L'argumentaire du journal El Pais est appuyé par des statistiques qui montrent comment l'Espagne est passée, il y a à peine 7 ans (en 1998), d'un taux de natalité des plus bas au monde à des niveaux proches des autres partenaires de l'Union Européenne avec 1.590.187 étrangers affiliés à la sécurité sociale contre seulement 260.000 en 1998.

Le parti socialiste ouvrier espagnol (PSOE) ne pouvait rester indifférent à la polémique et réagissait immédiatement par la voix du porte-parole de son groupe parlementaire, Antonio Hernando. Ce dernier voit dans les chiffres présentés par le ministère de l'emploi et des affaires sociales la "réussite" du processus de régularisation des immigrés mené par le gouvernement entre les mois de février et mai de cette année 2005.

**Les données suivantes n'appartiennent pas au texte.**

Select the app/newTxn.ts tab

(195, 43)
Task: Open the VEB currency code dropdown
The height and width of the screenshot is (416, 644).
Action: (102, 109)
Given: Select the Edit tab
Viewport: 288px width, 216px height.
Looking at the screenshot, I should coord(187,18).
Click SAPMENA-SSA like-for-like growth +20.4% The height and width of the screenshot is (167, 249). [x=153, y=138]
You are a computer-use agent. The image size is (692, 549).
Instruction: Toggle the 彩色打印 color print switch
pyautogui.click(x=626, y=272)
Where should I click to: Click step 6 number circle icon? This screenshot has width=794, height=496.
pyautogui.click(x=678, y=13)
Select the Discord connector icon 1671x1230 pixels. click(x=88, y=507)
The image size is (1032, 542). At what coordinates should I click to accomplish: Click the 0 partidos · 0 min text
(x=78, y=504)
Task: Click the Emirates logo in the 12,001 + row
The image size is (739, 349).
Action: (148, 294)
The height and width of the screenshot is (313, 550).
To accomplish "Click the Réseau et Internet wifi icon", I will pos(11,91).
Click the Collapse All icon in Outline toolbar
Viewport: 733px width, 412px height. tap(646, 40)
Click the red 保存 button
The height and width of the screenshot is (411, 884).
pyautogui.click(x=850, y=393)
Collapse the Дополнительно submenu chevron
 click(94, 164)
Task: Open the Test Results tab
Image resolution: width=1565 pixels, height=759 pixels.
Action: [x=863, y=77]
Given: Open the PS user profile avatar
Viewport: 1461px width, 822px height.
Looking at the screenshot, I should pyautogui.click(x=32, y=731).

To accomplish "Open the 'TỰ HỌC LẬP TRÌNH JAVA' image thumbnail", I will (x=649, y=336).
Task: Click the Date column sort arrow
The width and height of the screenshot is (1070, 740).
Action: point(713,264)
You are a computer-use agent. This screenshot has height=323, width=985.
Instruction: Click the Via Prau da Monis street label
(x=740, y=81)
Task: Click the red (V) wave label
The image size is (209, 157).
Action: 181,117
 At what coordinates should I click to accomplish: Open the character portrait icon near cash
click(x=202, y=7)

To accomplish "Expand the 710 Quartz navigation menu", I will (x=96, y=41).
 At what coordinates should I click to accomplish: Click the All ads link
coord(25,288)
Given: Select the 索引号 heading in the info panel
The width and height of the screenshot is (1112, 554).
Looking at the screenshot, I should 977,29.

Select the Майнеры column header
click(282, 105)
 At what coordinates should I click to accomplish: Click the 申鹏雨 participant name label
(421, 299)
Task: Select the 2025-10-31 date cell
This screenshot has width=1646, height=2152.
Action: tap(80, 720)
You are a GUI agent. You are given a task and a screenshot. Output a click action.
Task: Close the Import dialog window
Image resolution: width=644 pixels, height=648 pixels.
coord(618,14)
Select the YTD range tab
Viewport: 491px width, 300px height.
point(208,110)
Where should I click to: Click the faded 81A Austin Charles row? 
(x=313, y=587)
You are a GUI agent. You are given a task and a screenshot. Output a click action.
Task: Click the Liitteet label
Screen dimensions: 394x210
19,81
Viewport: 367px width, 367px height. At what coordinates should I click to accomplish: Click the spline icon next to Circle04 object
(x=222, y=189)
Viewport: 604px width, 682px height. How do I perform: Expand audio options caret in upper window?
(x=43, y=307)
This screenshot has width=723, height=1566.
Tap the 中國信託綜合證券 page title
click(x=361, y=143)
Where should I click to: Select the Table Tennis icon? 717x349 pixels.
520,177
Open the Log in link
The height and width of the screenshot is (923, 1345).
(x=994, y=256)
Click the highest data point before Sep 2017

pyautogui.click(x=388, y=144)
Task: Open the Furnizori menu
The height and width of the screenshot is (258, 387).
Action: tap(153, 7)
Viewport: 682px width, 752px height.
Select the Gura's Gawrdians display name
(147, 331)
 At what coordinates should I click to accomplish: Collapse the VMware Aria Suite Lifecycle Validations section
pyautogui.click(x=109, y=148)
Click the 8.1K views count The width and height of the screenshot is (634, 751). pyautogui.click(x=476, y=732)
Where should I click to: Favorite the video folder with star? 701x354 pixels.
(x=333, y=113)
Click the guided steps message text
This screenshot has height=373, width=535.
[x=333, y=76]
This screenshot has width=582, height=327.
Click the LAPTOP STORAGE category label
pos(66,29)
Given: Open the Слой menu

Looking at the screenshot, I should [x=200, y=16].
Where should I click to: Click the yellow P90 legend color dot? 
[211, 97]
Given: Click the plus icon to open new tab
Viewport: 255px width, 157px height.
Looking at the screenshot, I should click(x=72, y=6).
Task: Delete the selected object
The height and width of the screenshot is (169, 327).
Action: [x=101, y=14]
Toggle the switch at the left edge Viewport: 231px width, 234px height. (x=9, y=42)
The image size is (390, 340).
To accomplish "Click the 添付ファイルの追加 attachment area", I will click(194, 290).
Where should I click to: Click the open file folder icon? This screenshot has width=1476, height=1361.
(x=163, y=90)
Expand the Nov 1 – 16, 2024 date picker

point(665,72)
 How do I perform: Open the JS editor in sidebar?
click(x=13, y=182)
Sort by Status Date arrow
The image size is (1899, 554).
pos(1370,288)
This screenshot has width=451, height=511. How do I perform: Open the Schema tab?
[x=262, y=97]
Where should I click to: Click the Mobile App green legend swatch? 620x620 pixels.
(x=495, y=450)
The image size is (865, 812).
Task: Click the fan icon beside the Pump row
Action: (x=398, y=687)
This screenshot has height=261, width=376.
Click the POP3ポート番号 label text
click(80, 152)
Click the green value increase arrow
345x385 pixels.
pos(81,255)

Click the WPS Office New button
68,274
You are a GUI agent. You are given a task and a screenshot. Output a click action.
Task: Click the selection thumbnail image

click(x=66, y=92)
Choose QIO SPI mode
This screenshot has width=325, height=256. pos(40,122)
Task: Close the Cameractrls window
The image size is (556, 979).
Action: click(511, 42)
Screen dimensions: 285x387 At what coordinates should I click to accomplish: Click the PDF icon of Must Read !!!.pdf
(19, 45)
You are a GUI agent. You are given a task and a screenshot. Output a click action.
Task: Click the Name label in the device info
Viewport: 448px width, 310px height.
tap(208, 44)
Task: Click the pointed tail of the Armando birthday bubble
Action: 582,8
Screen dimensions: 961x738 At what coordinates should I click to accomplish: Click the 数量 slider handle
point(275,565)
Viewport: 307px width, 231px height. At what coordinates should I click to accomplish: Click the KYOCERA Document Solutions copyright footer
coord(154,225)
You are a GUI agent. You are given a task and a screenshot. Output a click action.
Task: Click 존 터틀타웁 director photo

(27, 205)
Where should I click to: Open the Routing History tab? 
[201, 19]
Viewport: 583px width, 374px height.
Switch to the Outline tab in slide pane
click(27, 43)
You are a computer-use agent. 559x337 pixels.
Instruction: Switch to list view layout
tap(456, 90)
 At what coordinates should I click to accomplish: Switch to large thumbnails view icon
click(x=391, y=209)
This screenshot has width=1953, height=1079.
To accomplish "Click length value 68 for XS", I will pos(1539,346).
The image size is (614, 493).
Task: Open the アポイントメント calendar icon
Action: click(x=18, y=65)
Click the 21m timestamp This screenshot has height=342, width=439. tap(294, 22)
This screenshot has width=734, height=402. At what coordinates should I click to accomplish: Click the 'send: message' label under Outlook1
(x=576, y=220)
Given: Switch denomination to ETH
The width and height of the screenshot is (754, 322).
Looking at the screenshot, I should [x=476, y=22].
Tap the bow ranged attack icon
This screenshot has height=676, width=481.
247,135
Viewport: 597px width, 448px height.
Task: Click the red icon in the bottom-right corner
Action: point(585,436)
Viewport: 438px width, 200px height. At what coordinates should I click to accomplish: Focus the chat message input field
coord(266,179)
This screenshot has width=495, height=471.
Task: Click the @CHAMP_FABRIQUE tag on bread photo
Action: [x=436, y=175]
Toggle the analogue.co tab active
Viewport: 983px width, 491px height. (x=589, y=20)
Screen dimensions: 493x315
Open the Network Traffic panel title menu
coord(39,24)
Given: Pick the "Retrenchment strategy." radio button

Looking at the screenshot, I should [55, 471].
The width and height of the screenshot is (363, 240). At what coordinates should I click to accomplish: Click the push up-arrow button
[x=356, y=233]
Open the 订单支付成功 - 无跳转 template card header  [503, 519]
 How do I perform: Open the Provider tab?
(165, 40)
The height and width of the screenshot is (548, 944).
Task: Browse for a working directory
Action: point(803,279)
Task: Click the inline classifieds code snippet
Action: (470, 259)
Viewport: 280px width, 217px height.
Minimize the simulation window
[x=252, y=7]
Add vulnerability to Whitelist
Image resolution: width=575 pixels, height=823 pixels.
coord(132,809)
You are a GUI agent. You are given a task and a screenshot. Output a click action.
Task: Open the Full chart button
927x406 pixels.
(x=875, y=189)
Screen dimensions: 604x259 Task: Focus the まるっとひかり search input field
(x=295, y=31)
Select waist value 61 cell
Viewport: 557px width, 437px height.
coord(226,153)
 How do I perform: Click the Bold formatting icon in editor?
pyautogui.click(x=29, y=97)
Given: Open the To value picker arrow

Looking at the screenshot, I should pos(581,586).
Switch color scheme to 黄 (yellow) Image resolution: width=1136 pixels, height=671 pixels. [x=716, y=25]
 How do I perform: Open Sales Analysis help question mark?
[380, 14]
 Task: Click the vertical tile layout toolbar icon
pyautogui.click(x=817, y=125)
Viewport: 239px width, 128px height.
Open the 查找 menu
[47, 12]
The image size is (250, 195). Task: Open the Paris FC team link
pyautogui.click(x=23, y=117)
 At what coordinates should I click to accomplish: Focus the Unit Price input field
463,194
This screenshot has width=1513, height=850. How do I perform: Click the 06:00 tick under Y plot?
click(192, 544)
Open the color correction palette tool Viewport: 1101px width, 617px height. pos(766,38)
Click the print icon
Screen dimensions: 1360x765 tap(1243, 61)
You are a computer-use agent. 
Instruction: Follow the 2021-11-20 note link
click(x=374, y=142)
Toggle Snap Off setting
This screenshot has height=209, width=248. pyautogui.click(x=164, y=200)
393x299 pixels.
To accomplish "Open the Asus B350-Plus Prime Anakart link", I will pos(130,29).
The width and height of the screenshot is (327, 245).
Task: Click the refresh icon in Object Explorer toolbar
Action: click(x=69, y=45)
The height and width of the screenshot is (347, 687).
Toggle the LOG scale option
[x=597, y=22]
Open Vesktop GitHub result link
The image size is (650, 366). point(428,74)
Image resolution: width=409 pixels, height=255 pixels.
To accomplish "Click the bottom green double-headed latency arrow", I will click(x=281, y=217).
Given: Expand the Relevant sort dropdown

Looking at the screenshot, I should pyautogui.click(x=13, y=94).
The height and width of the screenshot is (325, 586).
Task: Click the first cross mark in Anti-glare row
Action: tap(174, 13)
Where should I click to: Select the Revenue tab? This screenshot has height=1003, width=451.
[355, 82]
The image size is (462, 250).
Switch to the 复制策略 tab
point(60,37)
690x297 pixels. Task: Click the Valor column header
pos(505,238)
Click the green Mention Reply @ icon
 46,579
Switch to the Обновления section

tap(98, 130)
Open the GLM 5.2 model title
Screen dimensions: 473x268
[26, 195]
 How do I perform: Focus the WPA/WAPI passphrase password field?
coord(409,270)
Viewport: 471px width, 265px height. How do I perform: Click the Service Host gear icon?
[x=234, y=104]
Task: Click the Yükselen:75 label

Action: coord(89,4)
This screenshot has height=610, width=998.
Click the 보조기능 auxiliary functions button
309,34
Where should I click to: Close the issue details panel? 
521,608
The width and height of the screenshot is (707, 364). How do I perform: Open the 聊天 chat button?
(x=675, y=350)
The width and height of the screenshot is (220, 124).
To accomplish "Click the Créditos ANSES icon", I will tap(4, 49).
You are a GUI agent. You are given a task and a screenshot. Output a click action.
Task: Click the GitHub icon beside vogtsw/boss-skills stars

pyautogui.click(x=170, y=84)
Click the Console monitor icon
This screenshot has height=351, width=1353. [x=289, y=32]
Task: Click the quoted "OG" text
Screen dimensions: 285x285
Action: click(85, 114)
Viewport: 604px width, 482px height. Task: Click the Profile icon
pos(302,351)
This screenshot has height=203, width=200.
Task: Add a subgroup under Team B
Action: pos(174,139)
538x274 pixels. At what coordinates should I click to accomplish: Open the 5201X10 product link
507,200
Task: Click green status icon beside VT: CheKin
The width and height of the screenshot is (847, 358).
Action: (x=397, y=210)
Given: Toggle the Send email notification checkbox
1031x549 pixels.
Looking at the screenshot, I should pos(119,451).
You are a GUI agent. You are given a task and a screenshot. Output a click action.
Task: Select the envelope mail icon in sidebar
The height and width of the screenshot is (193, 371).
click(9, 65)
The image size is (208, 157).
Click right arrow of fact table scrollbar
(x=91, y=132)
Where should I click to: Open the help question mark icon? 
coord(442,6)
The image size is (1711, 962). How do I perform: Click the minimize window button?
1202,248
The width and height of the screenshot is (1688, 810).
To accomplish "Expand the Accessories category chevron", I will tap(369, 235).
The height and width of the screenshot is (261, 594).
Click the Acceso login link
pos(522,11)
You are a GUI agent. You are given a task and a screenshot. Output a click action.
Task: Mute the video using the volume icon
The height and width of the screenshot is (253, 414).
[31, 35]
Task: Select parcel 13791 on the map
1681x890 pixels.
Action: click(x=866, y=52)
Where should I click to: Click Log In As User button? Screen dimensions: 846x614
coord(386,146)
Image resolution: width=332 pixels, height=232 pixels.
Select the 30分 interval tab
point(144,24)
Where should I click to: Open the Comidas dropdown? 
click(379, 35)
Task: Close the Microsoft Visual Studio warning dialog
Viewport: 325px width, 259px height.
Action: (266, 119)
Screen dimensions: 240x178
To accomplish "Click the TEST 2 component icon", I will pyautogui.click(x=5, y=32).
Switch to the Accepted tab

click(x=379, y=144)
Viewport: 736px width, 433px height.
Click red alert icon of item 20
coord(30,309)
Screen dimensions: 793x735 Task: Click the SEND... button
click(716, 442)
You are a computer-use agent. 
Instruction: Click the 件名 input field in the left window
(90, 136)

"C'est la première fois dans l'histoire de l'Espagne, indique le député socialiste, qu'à la suite d'un processus administratif on peut mesurer réellement le nombre d'immigrés qui se sont affiliés à la sécurité sociale et c'est la première fois aussi que l'on peut constater que les immigrés contribuent au maintien de l'état du bien-être en Espagne ", affirme-t-il dans un communiqué.

M. Heranando a, par ailleurs, souligné que les immigrés qui se sont affiliés au système de la sécurité sociale contribuent de fait, à travers leurs cotisations, à soutenir les pensions des espagnols qui aujourd'hui accèdent à la retraite, comme ils contribuent au maintien de système de la santé et de l'éducation à travers les impôts qu'ils payent.

Le député espagnol profite de l'occasion pour appeler le parti rival du PSOE, en l'occurrence le parti populaire (PP), mené par Mariano Rajoy, à mieux considérer la "réussite indiscutable " de la politique gouvernementale en matière d'immigration, à se défaire de son attitude "hostile" à cet égard et à accepter le dialogue avec l'exécutif pour la mise sur pied d'un "Pacte d'Etat" en matière d'immigration.

Hormis ce discours de bataille politique, il convient de retenir dans les propos du membre du Cortès espagnol que les immigrés montrent un point d'honneur à s'acquitter de leurs devoirs de citoyens dans l'espoir d'une meilleure intégration. Sauf que celle-ci, au mieux ne se fait pas toujours dans les bonnes conditions et au pire n'est jamais qu'un rêve jamais atteint.

Pour preuve l'analyse faite, mercredi, par l'éditorialiste du quotidien El Pais et qui souligne "l'autre face du phénomène". C'est en constatant l'état précaire de l'intégration des immigrés que le journal appelle à la nécessité d'adapter l'Etat de bien-être de l'Espagne à cette augmentation de la population, en incluant "les nécessités d'intégration de ces trois millions d'immigrés, dont plusieurs sont venus pour rester".

Une intégration qui commence, selon le journal, par l'octroi du droit de vote aux immigrés, au moins lors des élections locales espagnoles. "Un jour, il faut voir s'ils (les immigrés) ne devaient pas jouir du droit de voter, au moins dans les élections locales en Espagne, comme le font déjà les résidents provenant des pays de l'UE, et comme c'est le cas en Belgique et en Irlande: celui qui cotise, vote". Une analyse qui mérite méditation.


Les chiffres qui font peur à la droite

Avec le processus de régularisation des immigrés qui a pris fin en mai dernier (du 7 février au 7 mai), le nombre de travailleurs étrangers affiliés à la Sécurité Sociale a augmenté en juillet dernier de 94.711 personnes, pour atteindre en début du mois d'août courant 1.590.187 immigrés affiliés, dont 295.090 ressortissants de pays de l'Union Européenne et 1.295.097 ressortissants de pays non communautaires.

Par nationalités hors Union Européenne, les Equatoriens viennent en tête (253.197), suivis des Marocains (226.287), des Roumains (134.067), des Colombiens (129.341), des Péruviens (58.816), des Argentins (50.684), des Chinois (48.070), des Bulgares (37.782), des Boliviens (31.568) et des Ukrainiens (31.432).

Pour les ressortissants des pays de l'UE, les Britanniques occupent la première position avec 52.882 affiliés, suivis des Italiens (48.463), des Portugais (40.163), des Allemands (35.633) et des Français (18.289).